Леди Боклер встретила это замечание легкой улыбкой.
— Вам не случалось бывать в Венеции во время карнавала, мистер Котли?
Я согласился, что не имел такого удовольствия, чувствуя, как это вынужденное признание выдает во мне человека не вполне светского. В то же время мне немного польстило, что она начала объяснения с этого вопроса, тем самым предполагая во мне светскую опытность, которой я не имел.
— Во время карнавала — нет, — добавил я поспешно, прикинулся, будто кашляю, довольно неловко закусил трубку зубами и принялся яростно ее грызть.

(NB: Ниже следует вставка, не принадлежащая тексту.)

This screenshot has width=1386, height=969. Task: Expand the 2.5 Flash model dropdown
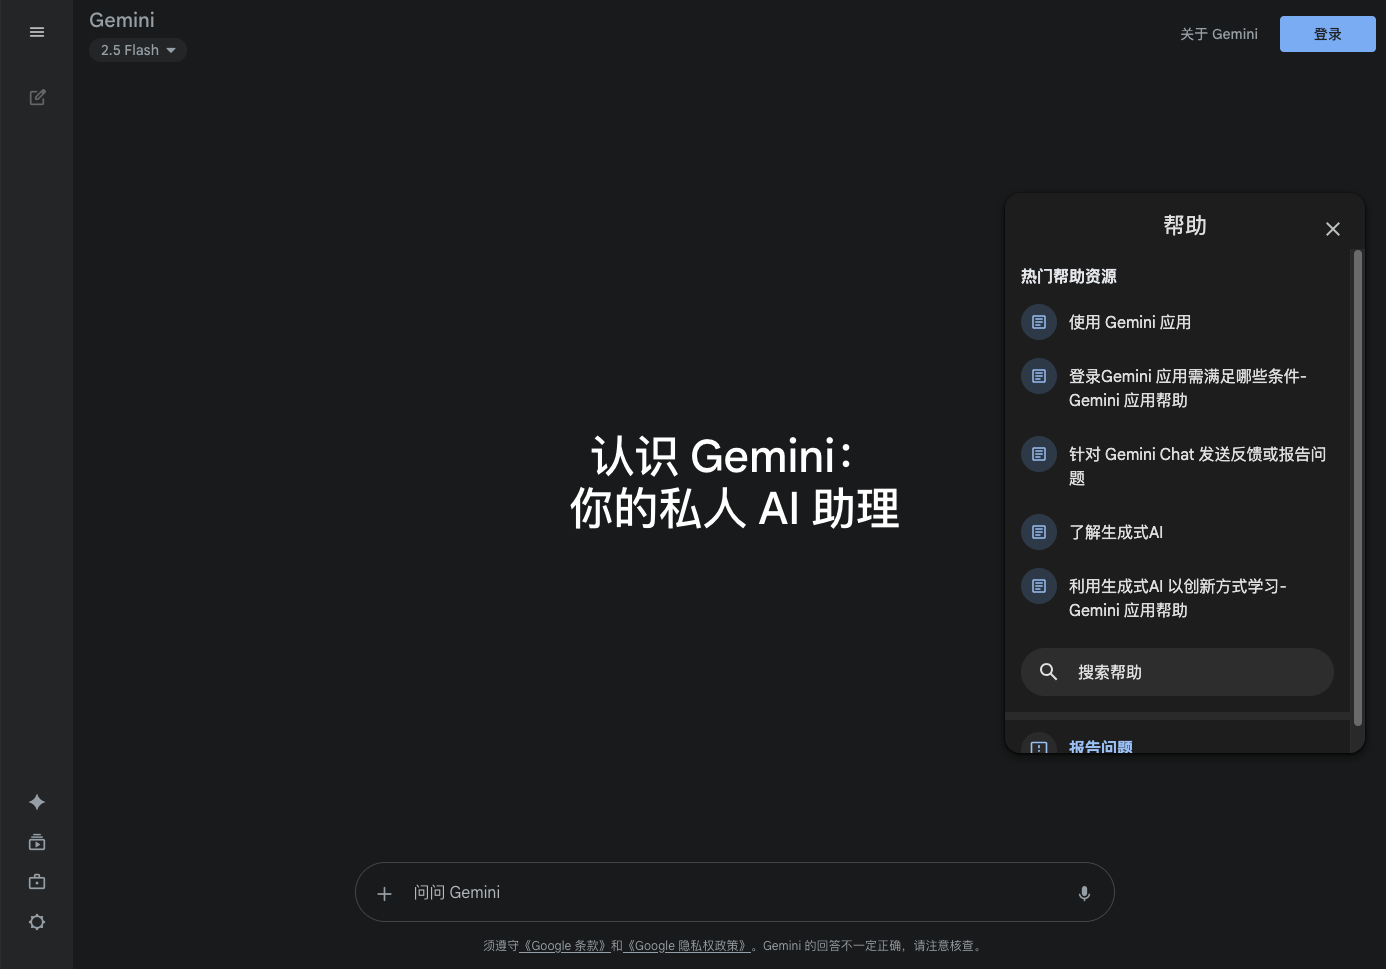point(138,50)
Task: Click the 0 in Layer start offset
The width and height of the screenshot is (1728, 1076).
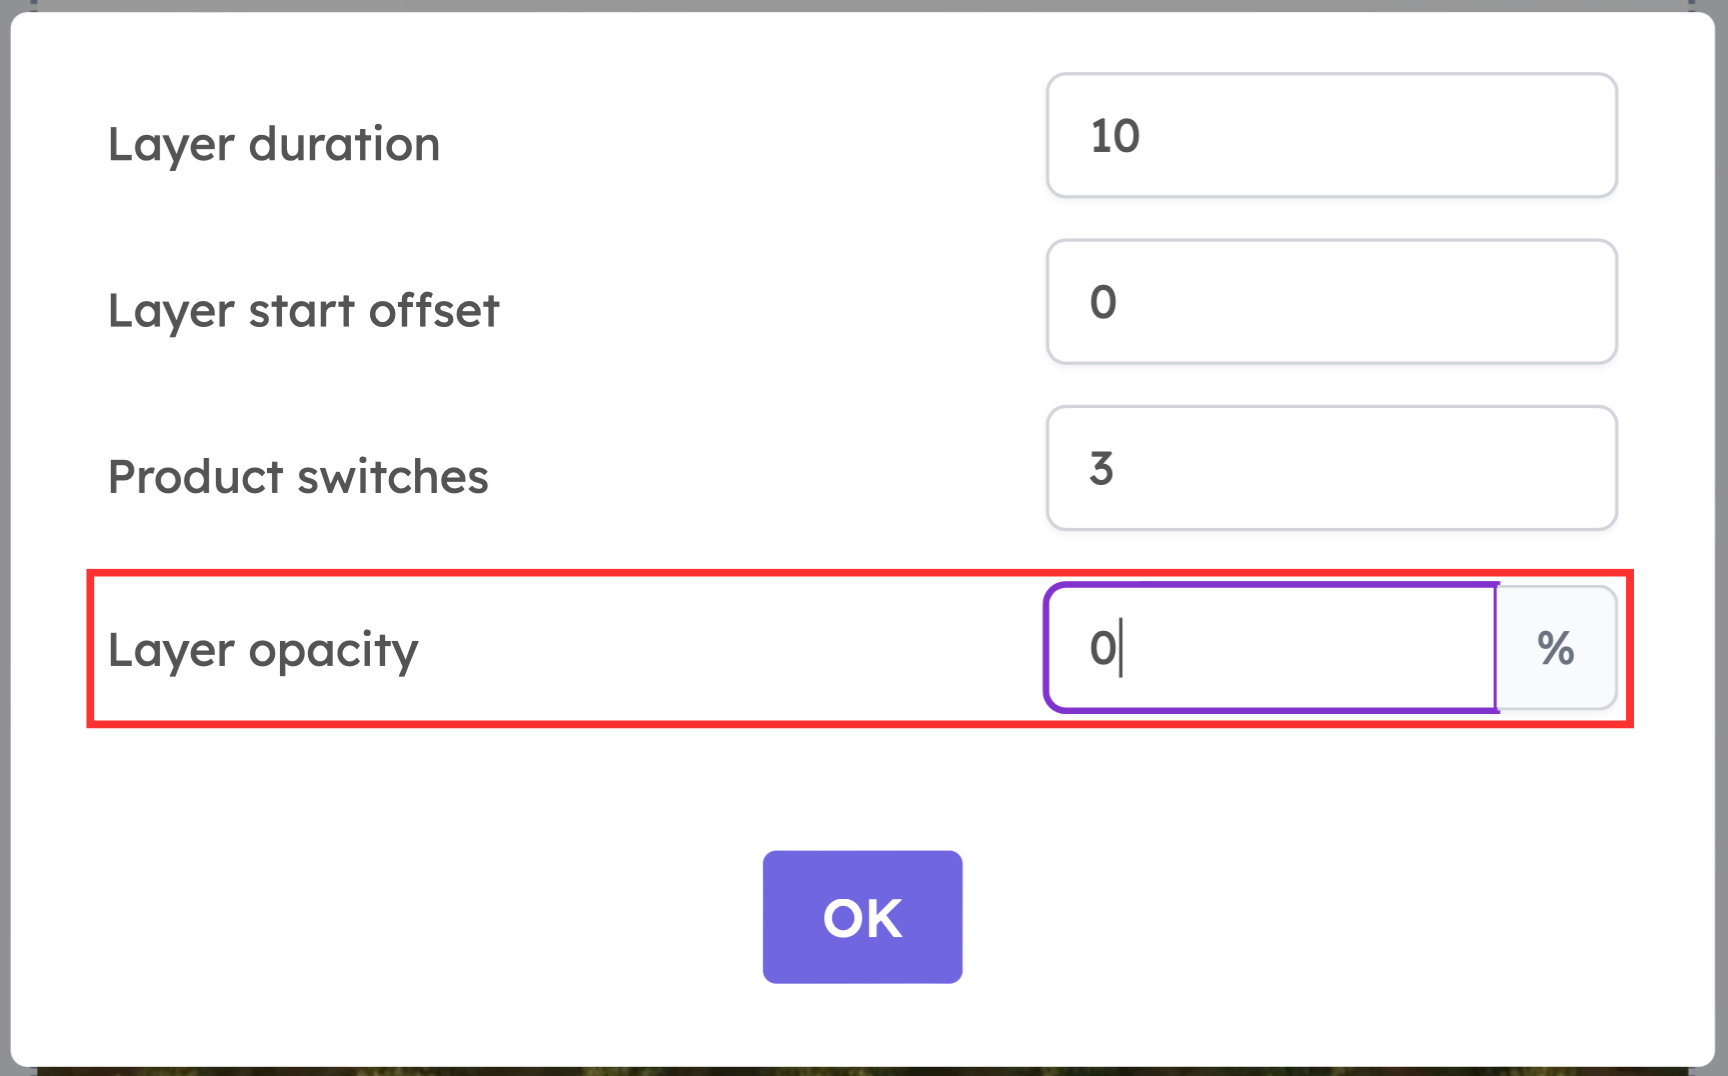Action: (x=1103, y=302)
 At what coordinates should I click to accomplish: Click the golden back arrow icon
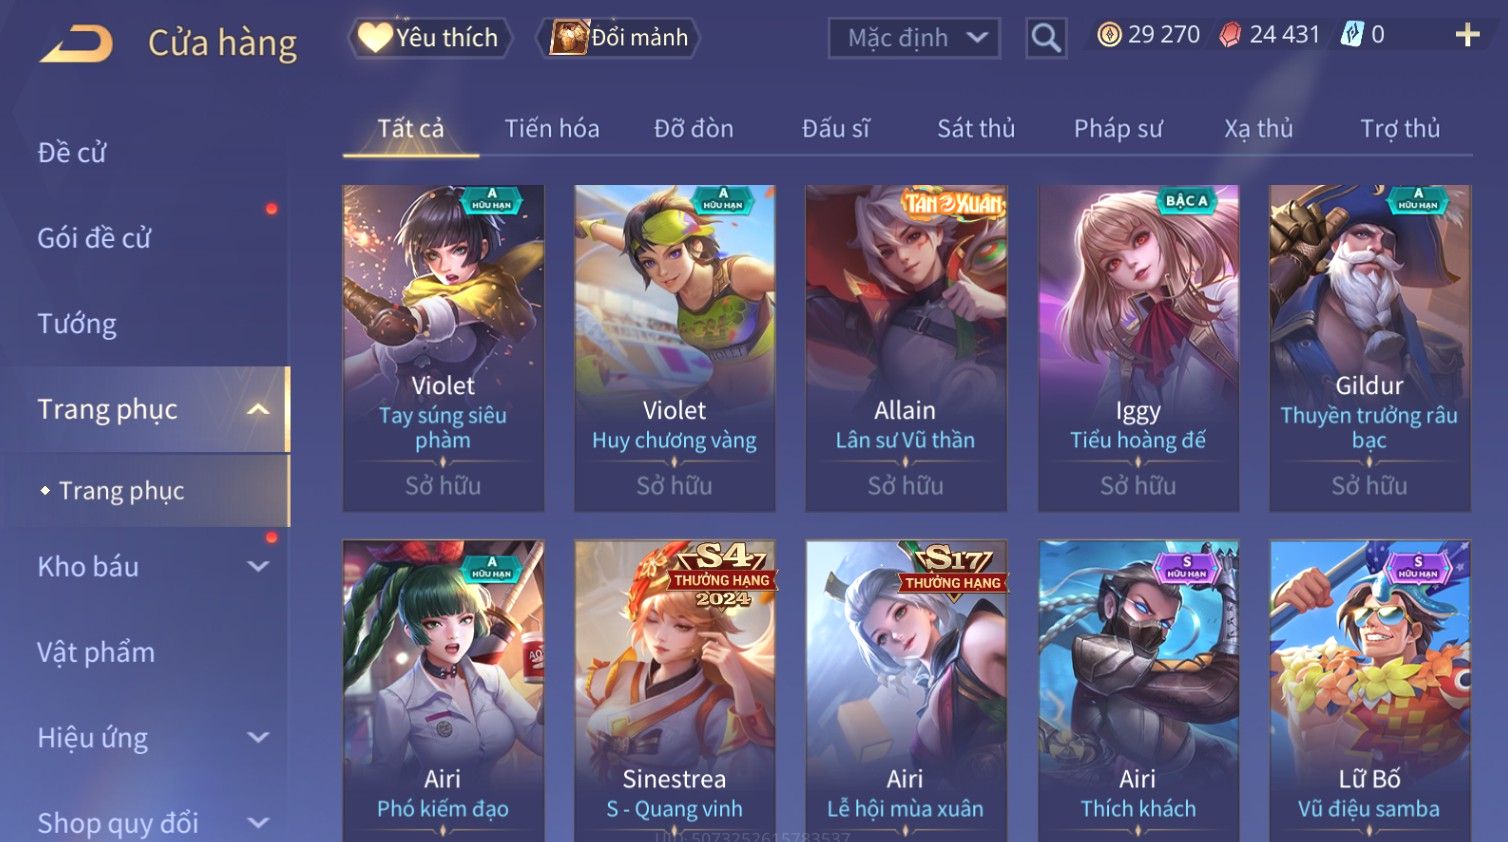tap(76, 44)
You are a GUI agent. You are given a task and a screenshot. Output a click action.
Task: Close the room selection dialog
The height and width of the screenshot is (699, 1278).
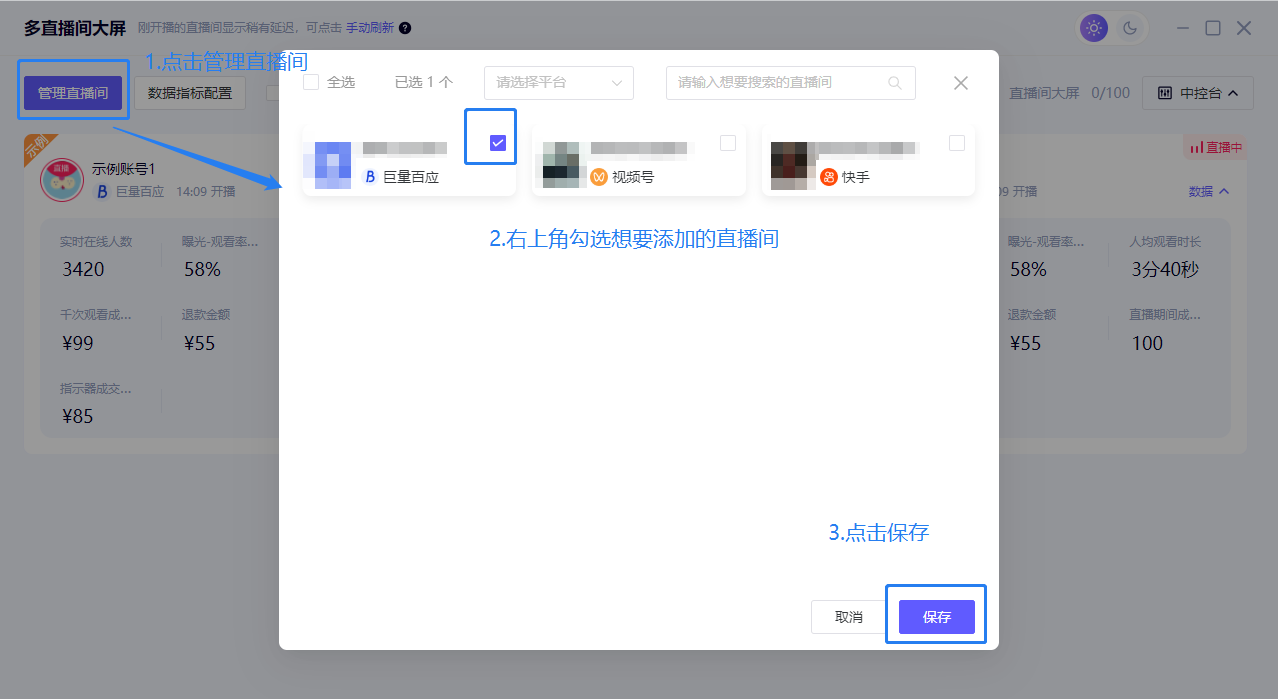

— Пока длится венецианский карнавал, — объяснила миледи, пока в мой стакан тонкой красной струей лилось вино, — на чины, как вы говорите, и звания никто не оглядывается. Все, от дожа и до самой последней судомойки, носят маску. За все время, пока длится карнавал, — то есть с октября до Рождества, а затем с кануна Крещения до Великого поста, плюс еще две недели после Вознесения — на улицах редко встретишь открытое лицо или обычную, не карнавальную одежду. Эти бессчетные маски и обманчивые личины, наделенные свойством блюсти тайну и сохранять инкогнито, равно вовлекают каждого гражданина республики, иногда и против воли, в стихию забав. Поймите же, мистер Котли, в эту пору любым возможностям просто несть числа!
Это описание, разумеется, заставило меня вспомнить пеструю толпу у Панкрасского источника, а также мою собственную маску и костюм, выбранные в магазине мистера Джонсона на Тависток-стрит.
Что за «любые возможности», думал я, ожидают меня в Воксхолл-Гарденз?
Но тут мое внимание приковала к себе маскировка — если это слово здесь уместно — совершенно особого рода. Пока миледи описывала разгульное венецианское сборище, я начал размывать скипидаром правый угол картины за полускрытой вуалью восковой головой моей модели, изображение которой день ото дня становилось четче. А 1а
[80]
сэр Эндимион, скипидара я не пожалел, и результат оказался странным и крайне неожиданным. Я с таким напором действовал кистью, обильно смоченной скипидаром, что растворил и снял не только недавно нанесенный слой краски (чего и добивался, поскольку ранее, под влиянием досады, а также, возможно, и трех стаканов рейнского, изрядно изгадил драпировки за головой миледи), но и грунт под ним. Короче говоря, я обнажил часть скрытой картины, которую записывал.
Однако, не позволив мне внимательней изучить этот палимпсест, миледи с проказливой улыбкой громко осведомилась, не будет ли ей позволено сделать затяжку из трубки. В ответ я сказал, что если за последние пять минут она хотя бы раз вдохнула воздух, то затяжку, почитай, уже сделала. Но отговорить миледи оказалось непросто: она протянула руку и я сдался, раздумывая, чего бы ради столь тонко воспитанной даме жаждать удовольствий, подобающих исключительно мужскому полу.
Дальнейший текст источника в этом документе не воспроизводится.